Due to the complexity of the Earth, and the intricate wave physics involved, the raw seismic images usually contain many distortions and artefacts. As such, extensive processing is often needed to obtain proper images of the subsurface. Yet, even after performing a processing workflow, features in the images may still be ambiguous and difficult to identify.
In order to study in greater detail exactly what seismic images will look like for a certain geological setting and survey geometry, seismic modelling may be performed. This involves using a computer to generate a model of the subsurface, and then simulating what the seismic images will look like for a given survey geometry over the model. Proper seismic modelling can be very helpful in identifying exactly why ambiguities occur, and what may be done to improve the quality of the images.
Illustration of how changes in seismic modelling parameters yield different seismic images of the same target area.

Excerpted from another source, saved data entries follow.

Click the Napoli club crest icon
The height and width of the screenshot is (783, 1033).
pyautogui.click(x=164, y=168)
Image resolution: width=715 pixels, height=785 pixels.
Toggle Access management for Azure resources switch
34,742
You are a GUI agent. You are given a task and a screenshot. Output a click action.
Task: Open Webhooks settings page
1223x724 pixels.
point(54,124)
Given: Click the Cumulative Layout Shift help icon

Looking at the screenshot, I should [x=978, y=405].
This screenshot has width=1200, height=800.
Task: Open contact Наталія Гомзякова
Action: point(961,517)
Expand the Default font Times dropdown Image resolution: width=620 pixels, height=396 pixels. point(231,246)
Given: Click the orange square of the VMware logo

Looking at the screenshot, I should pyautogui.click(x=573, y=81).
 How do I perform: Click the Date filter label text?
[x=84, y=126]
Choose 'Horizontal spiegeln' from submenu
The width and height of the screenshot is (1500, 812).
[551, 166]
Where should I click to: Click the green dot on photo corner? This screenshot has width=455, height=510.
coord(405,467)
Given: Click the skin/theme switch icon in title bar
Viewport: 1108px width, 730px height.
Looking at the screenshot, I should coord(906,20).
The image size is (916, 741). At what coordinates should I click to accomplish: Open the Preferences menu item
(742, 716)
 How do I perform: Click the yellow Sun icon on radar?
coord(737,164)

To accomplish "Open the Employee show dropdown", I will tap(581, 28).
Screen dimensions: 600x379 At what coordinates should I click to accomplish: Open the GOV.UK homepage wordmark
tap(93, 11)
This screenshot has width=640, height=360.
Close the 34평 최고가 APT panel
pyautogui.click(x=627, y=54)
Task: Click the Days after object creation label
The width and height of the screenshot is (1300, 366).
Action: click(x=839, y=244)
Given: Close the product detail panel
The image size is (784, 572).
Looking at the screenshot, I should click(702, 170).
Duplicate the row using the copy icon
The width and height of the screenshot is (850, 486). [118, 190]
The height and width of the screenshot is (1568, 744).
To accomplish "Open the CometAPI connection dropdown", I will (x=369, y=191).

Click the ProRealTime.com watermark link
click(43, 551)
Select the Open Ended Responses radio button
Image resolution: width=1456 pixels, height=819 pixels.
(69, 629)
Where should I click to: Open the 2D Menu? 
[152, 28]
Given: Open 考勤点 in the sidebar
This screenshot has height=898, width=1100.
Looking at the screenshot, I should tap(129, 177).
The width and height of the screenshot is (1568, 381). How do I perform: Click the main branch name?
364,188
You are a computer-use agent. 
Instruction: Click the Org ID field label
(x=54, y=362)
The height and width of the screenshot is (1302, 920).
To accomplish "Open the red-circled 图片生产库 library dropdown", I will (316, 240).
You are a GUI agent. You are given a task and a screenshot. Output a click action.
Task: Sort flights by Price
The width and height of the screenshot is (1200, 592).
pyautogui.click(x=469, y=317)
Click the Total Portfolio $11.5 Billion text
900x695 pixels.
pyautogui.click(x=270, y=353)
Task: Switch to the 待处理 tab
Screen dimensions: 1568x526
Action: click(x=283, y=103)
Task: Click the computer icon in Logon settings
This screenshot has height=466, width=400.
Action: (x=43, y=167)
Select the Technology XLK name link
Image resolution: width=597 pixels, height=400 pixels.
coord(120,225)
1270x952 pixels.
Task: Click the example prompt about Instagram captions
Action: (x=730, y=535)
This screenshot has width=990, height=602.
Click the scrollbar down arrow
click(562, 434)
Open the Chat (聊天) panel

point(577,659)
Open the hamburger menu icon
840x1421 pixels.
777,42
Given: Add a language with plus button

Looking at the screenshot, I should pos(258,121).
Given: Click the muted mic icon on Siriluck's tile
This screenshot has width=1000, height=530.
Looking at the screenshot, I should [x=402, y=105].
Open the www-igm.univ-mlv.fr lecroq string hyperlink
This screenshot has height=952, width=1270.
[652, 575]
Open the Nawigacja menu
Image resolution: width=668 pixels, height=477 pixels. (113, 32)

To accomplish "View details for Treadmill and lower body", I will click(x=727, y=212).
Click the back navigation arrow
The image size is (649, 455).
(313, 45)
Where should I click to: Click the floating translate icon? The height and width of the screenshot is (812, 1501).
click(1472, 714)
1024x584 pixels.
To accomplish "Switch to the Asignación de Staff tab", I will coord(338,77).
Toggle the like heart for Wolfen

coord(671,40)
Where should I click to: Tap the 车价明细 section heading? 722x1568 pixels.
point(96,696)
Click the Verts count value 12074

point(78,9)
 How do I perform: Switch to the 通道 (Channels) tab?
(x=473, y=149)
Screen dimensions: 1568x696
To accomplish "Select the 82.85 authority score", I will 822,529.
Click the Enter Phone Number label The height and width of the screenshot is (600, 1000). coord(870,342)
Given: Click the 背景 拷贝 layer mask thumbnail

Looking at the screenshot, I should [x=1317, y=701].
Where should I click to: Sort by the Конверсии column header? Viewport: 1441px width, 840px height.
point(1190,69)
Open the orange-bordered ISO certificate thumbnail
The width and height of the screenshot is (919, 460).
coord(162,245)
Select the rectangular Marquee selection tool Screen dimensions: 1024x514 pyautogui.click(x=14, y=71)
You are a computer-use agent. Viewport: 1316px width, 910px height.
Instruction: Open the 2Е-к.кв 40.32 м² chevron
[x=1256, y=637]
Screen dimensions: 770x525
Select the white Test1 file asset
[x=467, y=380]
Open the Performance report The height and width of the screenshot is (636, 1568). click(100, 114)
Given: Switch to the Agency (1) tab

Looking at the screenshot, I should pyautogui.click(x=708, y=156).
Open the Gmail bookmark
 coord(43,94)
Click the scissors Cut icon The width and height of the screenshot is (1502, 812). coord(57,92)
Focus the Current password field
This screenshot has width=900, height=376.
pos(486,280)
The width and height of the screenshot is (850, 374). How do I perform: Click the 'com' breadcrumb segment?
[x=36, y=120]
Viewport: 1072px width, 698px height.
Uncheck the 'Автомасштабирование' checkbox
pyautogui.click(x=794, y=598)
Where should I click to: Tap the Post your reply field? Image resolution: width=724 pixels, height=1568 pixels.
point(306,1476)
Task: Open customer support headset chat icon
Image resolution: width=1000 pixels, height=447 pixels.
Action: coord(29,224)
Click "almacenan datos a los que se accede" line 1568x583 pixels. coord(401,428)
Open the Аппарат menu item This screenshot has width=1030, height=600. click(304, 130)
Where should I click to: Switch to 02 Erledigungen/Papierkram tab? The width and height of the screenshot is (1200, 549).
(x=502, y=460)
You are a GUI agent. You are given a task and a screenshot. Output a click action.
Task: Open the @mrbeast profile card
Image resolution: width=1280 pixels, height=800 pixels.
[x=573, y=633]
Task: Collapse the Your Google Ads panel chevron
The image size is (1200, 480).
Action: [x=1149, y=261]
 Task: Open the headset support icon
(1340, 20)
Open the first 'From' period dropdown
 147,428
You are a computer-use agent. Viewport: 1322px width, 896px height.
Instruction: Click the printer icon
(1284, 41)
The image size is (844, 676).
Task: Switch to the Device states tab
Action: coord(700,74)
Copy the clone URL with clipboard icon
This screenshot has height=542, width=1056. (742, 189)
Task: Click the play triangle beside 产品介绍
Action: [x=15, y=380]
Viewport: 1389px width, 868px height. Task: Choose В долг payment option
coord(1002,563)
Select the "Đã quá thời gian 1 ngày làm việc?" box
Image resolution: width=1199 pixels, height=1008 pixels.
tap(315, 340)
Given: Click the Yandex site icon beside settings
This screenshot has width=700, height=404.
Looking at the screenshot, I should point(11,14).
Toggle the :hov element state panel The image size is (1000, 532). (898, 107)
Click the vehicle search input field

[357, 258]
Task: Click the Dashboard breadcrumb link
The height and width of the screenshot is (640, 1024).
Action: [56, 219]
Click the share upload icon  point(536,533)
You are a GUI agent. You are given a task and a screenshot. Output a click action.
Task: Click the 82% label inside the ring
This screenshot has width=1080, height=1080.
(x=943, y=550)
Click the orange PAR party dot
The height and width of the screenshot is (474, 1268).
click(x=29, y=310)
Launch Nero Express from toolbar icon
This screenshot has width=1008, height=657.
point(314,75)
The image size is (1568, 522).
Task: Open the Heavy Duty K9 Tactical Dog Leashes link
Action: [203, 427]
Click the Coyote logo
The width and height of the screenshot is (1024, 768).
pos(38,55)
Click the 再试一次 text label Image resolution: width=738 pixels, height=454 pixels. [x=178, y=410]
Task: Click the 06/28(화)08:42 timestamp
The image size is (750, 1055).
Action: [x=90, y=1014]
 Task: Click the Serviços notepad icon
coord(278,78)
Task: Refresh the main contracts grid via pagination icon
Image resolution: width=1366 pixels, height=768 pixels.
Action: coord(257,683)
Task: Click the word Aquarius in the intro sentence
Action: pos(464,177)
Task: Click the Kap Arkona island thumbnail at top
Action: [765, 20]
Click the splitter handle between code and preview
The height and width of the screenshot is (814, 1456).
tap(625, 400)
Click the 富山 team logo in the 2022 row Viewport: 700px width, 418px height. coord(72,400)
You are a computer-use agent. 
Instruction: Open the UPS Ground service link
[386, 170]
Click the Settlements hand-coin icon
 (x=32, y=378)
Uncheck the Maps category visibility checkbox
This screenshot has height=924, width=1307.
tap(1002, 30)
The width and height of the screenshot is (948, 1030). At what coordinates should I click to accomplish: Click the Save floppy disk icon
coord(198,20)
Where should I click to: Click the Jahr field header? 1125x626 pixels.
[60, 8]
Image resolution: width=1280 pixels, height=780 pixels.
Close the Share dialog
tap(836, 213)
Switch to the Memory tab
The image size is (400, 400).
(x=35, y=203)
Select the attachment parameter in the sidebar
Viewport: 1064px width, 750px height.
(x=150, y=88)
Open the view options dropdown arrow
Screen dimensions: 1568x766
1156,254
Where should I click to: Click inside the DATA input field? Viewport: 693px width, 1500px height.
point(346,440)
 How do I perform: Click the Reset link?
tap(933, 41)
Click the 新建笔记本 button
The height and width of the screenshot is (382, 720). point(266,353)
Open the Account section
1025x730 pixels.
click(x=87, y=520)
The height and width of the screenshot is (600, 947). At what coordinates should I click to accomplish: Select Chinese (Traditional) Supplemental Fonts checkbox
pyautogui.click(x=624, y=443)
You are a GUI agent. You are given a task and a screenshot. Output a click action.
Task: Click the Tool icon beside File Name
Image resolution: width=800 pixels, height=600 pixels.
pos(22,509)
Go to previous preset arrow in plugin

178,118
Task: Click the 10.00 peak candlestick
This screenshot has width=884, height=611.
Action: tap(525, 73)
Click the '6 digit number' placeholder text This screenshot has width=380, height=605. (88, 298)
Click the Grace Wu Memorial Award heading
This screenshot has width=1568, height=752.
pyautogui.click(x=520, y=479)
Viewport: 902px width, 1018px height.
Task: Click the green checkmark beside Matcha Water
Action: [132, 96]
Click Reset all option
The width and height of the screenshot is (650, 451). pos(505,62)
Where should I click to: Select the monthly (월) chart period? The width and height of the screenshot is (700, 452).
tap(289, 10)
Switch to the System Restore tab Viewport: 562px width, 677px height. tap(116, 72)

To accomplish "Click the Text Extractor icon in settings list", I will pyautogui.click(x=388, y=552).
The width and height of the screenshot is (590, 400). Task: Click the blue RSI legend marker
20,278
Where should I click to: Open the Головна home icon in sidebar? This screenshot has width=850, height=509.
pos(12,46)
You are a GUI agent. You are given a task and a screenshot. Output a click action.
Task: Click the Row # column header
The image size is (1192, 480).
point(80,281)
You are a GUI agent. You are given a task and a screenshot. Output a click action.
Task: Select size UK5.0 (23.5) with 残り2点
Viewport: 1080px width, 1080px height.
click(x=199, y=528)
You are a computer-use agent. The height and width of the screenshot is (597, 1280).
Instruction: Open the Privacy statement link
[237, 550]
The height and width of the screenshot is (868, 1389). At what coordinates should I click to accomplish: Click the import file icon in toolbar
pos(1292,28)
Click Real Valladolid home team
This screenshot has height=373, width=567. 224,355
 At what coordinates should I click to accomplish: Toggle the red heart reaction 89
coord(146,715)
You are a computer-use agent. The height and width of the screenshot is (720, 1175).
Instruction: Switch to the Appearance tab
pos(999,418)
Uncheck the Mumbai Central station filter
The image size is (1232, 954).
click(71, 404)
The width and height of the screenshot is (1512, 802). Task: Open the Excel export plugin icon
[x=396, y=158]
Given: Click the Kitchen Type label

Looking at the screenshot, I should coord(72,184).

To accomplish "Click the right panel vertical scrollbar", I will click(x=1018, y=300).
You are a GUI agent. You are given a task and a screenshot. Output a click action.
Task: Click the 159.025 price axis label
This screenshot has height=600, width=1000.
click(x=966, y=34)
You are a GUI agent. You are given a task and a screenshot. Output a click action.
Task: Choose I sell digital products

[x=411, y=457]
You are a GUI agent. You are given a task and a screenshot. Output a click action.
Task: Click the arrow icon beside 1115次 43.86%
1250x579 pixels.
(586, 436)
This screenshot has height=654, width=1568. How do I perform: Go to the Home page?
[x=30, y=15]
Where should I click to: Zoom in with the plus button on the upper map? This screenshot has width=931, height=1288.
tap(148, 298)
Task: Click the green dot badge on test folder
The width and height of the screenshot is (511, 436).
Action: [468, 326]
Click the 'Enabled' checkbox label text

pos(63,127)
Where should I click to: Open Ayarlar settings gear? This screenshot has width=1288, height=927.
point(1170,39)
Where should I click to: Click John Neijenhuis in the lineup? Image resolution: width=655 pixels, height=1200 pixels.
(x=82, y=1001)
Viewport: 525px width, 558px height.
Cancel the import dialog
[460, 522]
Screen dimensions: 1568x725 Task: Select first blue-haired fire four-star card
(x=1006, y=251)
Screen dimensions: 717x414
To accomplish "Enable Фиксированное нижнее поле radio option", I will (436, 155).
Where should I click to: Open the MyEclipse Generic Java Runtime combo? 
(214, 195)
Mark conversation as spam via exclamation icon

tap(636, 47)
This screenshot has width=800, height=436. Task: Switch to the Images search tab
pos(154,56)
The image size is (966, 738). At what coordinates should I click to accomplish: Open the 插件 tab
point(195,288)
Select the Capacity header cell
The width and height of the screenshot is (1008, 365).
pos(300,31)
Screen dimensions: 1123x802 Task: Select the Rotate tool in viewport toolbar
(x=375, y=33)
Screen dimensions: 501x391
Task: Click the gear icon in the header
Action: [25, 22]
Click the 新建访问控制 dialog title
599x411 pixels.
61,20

Seismic modelling approaches are, however, often computationally expensive. The aim of my PhD is therefore to further develop a method which may perform accurate seismic modelling at a low computational cost. The method estimates the local illumination and resolution at specified points in the model, referred to as point-spread functions (PSFs). The PSFs are computed by tracing the path of the wave through the Earth (a procedure referred to as ray tracing), and not through a full simulation of the wave equation. This allows for a very quick estimation of the PSFs. The PSFs may then be mathematically convolved with the Earth model in order to simulate a processed seismic image. Through this method we can quickly and efficiently study how survey geometry, seismic wave velocity, frequency bandwidth and amplitude effects influence the quality of the seismic image surrounding the point of interest. However, as the method does not solve the full wave equation, some simplifications and limitations exist. My PhD-project therefore aims to improve the quality of the modelled seismic images by attempting to overcome some of the inherent limitations while retaining the low computational cost.
If successfully done, the method may become a valuable tool for any scientist working with seismic data. In addition to function as modelling operators, accurately estimated PSFs have a range of other applications as well, in particular related to improving resolution of seismic images. Furthermore, the theoretical discoveries may also be transferable to other related imaging disciplines, such as medical ultrasound, optical sciences, and radar/telescope technology as used for instance in Mars expeditions and astronomy in general.